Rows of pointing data
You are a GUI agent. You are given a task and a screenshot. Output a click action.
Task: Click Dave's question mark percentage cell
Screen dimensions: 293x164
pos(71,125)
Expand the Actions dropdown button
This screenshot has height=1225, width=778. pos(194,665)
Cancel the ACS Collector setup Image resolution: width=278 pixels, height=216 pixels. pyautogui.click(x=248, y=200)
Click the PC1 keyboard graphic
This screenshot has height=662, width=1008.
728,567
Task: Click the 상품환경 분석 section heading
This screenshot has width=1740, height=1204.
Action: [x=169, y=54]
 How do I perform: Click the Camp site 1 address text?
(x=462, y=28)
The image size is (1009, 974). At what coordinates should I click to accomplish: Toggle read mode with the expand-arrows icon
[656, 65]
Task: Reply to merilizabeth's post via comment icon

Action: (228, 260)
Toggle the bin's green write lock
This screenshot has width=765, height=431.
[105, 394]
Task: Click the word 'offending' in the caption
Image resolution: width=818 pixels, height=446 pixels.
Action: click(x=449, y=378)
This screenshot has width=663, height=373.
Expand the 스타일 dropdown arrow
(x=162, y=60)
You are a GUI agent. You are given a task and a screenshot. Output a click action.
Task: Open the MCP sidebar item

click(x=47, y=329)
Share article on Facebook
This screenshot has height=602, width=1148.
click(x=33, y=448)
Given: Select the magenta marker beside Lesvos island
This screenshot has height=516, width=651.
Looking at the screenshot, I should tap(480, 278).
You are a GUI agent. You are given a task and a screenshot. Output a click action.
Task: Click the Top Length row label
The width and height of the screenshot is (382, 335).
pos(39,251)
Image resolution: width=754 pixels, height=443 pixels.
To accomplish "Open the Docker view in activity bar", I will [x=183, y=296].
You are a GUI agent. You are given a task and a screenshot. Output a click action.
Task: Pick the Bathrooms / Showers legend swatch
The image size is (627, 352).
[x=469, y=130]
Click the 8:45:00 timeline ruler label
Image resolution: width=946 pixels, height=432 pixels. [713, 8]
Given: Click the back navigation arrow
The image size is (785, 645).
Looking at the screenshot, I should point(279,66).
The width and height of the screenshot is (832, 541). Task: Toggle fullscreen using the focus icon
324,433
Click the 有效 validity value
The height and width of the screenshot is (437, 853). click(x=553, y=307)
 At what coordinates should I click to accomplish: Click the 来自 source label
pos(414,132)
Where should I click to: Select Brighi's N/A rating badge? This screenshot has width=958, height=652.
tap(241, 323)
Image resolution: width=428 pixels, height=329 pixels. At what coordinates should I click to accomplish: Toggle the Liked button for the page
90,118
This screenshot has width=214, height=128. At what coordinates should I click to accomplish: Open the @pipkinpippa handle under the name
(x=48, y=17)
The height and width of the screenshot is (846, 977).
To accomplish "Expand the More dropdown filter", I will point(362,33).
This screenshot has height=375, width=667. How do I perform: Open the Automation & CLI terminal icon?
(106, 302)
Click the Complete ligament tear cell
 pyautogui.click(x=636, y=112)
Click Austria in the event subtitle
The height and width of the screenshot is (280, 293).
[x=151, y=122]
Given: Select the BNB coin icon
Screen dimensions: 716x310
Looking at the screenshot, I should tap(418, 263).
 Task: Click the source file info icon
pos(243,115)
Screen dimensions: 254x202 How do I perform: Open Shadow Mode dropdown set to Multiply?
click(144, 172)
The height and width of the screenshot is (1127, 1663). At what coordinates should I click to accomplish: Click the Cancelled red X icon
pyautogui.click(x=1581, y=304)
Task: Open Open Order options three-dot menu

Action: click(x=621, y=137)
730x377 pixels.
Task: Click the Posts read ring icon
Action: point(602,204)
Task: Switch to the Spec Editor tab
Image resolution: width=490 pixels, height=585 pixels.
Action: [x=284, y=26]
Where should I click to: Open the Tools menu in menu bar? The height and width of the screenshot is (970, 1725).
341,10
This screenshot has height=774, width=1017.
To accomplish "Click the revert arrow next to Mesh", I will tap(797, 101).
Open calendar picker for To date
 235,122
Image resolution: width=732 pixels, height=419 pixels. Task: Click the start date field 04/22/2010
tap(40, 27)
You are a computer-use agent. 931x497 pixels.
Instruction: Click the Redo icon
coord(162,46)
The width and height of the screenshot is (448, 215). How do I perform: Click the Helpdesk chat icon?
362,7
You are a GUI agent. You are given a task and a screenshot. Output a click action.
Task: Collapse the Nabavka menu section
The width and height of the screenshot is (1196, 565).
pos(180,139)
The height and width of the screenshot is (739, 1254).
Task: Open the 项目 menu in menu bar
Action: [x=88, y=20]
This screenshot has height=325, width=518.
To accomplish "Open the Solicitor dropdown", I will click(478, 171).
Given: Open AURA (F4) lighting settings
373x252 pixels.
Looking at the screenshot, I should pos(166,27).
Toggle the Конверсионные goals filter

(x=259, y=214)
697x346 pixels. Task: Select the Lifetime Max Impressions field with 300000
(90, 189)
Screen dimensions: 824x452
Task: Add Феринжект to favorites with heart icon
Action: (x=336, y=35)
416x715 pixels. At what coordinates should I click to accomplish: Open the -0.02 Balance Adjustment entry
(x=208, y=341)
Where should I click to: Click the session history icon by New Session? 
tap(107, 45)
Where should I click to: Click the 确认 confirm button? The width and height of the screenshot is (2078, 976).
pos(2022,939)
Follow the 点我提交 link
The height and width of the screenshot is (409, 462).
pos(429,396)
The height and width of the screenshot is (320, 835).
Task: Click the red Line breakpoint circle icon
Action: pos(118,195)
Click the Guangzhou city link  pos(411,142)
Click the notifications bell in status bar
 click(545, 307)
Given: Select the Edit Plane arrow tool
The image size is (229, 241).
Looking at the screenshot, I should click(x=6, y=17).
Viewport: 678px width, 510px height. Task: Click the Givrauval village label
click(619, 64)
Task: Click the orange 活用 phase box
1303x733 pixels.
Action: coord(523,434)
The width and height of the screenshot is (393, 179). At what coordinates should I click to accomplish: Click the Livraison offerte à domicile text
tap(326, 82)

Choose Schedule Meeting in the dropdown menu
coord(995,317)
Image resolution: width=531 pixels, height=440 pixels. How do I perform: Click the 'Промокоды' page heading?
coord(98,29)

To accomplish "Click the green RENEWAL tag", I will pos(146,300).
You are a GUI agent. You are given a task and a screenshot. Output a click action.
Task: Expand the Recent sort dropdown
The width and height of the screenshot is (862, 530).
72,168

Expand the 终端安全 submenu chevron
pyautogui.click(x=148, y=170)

**THE EXERCISE**.
Please rewrite every line of the entries above as a Markdown table with two columns, "No." for the row number and "Line" for the line itself, leaving out blank lines.

**IN RESPONSE**.
| No. | Line |
|---|---|
| 1 | You are a GUI agent. You are given a task and a screenshot. Output a click action. |
| 2 | Task: Click Dave's question mark percentage cell |
| 3 | Screen dimensions: 293x164 |
| 4 | pos(71,125) |
| 5 | Expand the Actions dropdown button |
| 6 | This screenshot has height=1225, width=778. pos(194,665) |
| 7 | Cancel the ACS Collector setup Image resolution: width=278 pixels, height=216 pixels. pyautogui.click(x=248, y=200) |
| 8 | Click the PC1 keyboard graphic |
| 9 | This screenshot has height=662, width=1008. |
| 10 | 728,567 |
| 11 | Task: Click the 상품환경 분석 section heading |
| 12 | This screenshot has width=1740, height=1204. |
| 13 | Action: [x=169, y=54] |
| 14 |  How do I perform: Click the Camp site 1 address text? |
| 15 | (x=462, y=28) |
| 16 | The image size is (1009, 974). At what coordinates should I click to accomplish: Toggle read mode with the expand-arrows icon |
| 17 | [656, 65] |
| 18 | Task: Reply to merilizabeth's post via comment icon |
| 19 | Action: (228, 260) |
| 20 | Toggle the bin's green write lock |
| 21 | This screenshot has width=765, height=431. |
| 22 | [105, 394] |
| 23 | Task: Click the word 'offending' in the caption |
| 24 | Image resolution: width=818 pixels, height=446 pixels. |
| 25 | Action: click(x=449, y=378) |
| 26 | This screenshot has width=663, height=373. |
| 27 | Expand the 스타일 dropdown arrow |
| 28 | (x=162, y=60) |
| 29 | You are a GUI agent. You are given a task and a screenshot. Output a click action. |
| 30 | Task: Open the MCP sidebar item |
| 31 | click(x=47, y=329) |
| 32 | Share article on Facebook |
| 33 | This screenshot has height=602, width=1148. |
| 34 | click(x=33, y=448) |
| 35 | Given: Select the magenta marker beside Lesvos island |
| 36 | This screenshot has height=516, width=651. |
| 37 | Looking at the screenshot, I should tap(480, 278). |
| 38 | You are a GUI agent. You are given a task and a screenshot. Output a click action. |
| 39 | Task: Click the Top Length row label |
| 40 | The width and height of the screenshot is (382, 335). |
| 41 | pos(39,251) |
| 42 | Image resolution: width=754 pixels, height=443 pixels. |
| 43 | To accomplish "Open the Docker view in activity bar", I will [x=183, y=296]. |
| 44 | You are a GUI agent. You are given a task and a screenshot. Output a click action. |
| 45 | Task: Pick the Bathrooms / Showers legend swatch |
| 46 | The image size is (627, 352). |
| 47 | [x=469, y=130] |
| 48 | Click the 8:45:00 timeline ruler label |
| 49 | Image resolution: width=946 pixels, height=432 pixels. [713, 8] |
| 50 | Given: Click the back navigation arrow |
| 51 | The image size is (785, 645). |
| 52 | Looking at the screenshot, I should point(279,66). |
| 53 | The width and height of the screenshot is (832, 541). Task: Toggle fullscreen using the focus icon |
| 54 | 324,433 |
| 55 | Click the 有效 validity value |
| 56 | The height and width of the screenshot is (437, 853). click(x=553, y=307) |
| 57 |  At what coordinates should I click to accomplish: Click the 来自 source label |
| 58 | pos(414,132) |
| 59 | Where should I click to: Select Brighi's N/A rating badge? This screenshot has width=958, height=652. |
| 60 | tap(241, 323) |
| 61 | Image resolution: width=428 pixels, height=329 pixels. At what coordinates should I click to accomplish: Toggle the Liked button for the page |
| 62 | 90,118 |
| 63 | This screenshot has width=214, height=128. At what coordinates should I click to accomplish: Open the @pipkinpippa handle under the name |
| 64 | (x=48, y=17) |
| 65 | The height and width of the screenshot is (846, 977). |
| 66 | To accomplish "Expand the More dropdown filter", I will point(362,33). |
| 67 | This screenshot has height=375, width=667. How do I perform: Open the Automation & CLI terminal icon? |
| 68 | (106, 302) |
| 69 | Click the Complete ligament tear cell |
| 70 |  pyautogui.click(x=636, y=112) |
| 71 | Click Austria in the event subtitle |
| 72 | The height and width of the screenshot is (280, 293). |
| 73 | [x=151, y=122] |
| 74 | Given: Select the BNB coin icon |
| 75 | Screen dimensions: 716x310 |
| 76 | Looking at the screenshot, I should tap(418, 263). |
| 77 |  Task: Click the source file info icon |
| 78 | pos(243,115) |
| 79 | Screen dimensions: 254x202 How do I perform: Open Shadow Mode dropdown set to Multiply? |
| 80 | click(144, 172) |
| 81 | The height and width of the screenshot is (1127, 1663). At what coordinates should I click to accomplish: Click the Cancelled red X icon |
| 82 | pyautogui.click(x=1581, y=304) |
| 83 | Task: Open Open Order options three-dot menu |
| 84 | Action: click(x=621, y=137) |
| 85 | 730x377 pixels. |
| 86 | Task: Click the Posts read ring icon |
| 87 | Action: point(602,204) |
| 88 | Task: Switch to the Spec Editor tab |
| 89 | Image resolution: width=490 pixels, height=585 pixels. |
| 90 | Action: [x=284, y=26] |
| 91 | Where should I click to: Open the Tools menu in menu bar? The height and width of the screenshot is (970, 1725). |
| 92 | 341,10 |
| 93 | This screenshot has height=774, width=1017. |
| 94 | To accomplish "Click the revert arrow next to Mesh", I will tap(797, 101). |
| 95 | Open calendar picker for To date |
| 96 |  235,122 |
| 97 | Image resolution: width=732 pixels, height=419 pixels. Task: Click the start date field 04/22/2010 |
| 98 | tap(40, 27) |
| 99 | You are a computer-use agent. 931x497 pixels. |
| 100 | Instruction: Click the Redo icon |
| 101 | coord(162,46) |
| 102 | The width and height of the screenshot is (448, 215). How do I perform: Click the Helpdesk chat icon? |
| 103 | 362,7 |
| 104 | You are a GUI agent. You are given a task and a screenshot. Output a click action. |
| 105 | Task: Collapse the Nabavka menu section |
| 106 | The width and height of the screenshot is (1196, 565). |
| 107 | pos(180,139) |
| 108 | The height and width of the screenshot is (739, 1254). |
| 109 | Task: Open the 项目 menu in menu bar |
| 110 | Action: [x=88, y=20] |
| 111 | This screenshot has height=325, width=518. |
| 112 | To accomplish "Open the Solicitor dropdown", I will click(478, 171). |
| 113 | Given: Open AURA (F4) lighting settings |
| 114 | 373x252 pixels. |
| 115 | Looking at the screenshot, I should pos(166,27). |
| 116 | Toggle the Конверсионные goals filter |
| 117 | (x=259, y=214) |
| 118 | 697x346 pixels. Task: Select the Lifetime Max Impressions field with 300000 |
| 119 | (90, 189) |
| 120 | Screen dimensions: 824x452 |
| 121 | Task: Add Феринжект to favorites with heart icon |
| 122 | Action: (x=336, y=35) |
| 123 | 416x715 pixels. At what coordinates should I click to accomplish: Open the -0.02 Balance Adjustment entry |
| 124 | (x=208, y=341) |
| 125 | Where should I click to: Click the session history icon by New Session?  |
| 126 | tap(107, 45) |
| 127 | Where should I click to: Click the 确认 confirm button? The width and height of the screenshot is (2078, 976). |
| 128 | pos(2022,939) |
| 129 | Follow the 点我提交 link |
| 130 | The height and width of the screenshot is (409, 462). |
| 131 | pos(429,396) |
| 132 | The height and width of the screenshot is (320, 835). |
| 133 | Task: Click the red Line breakpoint circle icon |
| 134 | Action: pos(118,195) |
| 135 | Click the Guangzhou city link  pos(411,142) |
| 136 | Click the notifications bell in status bar |
| 137 |  click(545, 307) |
| 138 | Given: Select the Edit Plane arrow tool |
| 139 | The image size is (229, 241). |
| 140 | Looking at the screenshot, I should click(x=6, y=17). |
| 141 | Viewport: 678px width, 510px height. Task: Click the Givrauval village label |
| 142 | click(619, 64) |
| 143 | Task: Click the orange 活用 phase box |
| 144 | 1303x733 pixels. |
| 145 | Action: coord(523,434) |
| 146 | The width and height of the screenshot is (393, 179). At what coordinates should I click to accomplish: Click the Livraison offerte à domicile text |
| 147 | tap(326, 82) |
| 148 | Choose Schedule Meeting in the dropdown menu |
| 149 | coord(995,317) |
| 150 | Image resolution: width=531 pixels, height=440 pixels. How do I perform: Click the 'Промокоды' page heading? |
| 151 | coord(98,29) |
| 152 | To accomplish "Click the green RENEWAL tag", I will pos(146,300). |
| 153 | You are a GUI agent. You are given a task and a screenshot. Output a click action. |
| 154 | Task: Expand the Recent sort dropdown |
| 155 | The width and height of the screenshot is (862, 530). |
| 156 | 72,168 |
| 157 | Expand the 终端安全 submenu chevron |
| 158 | pyautogui.click(x=148, y=170) |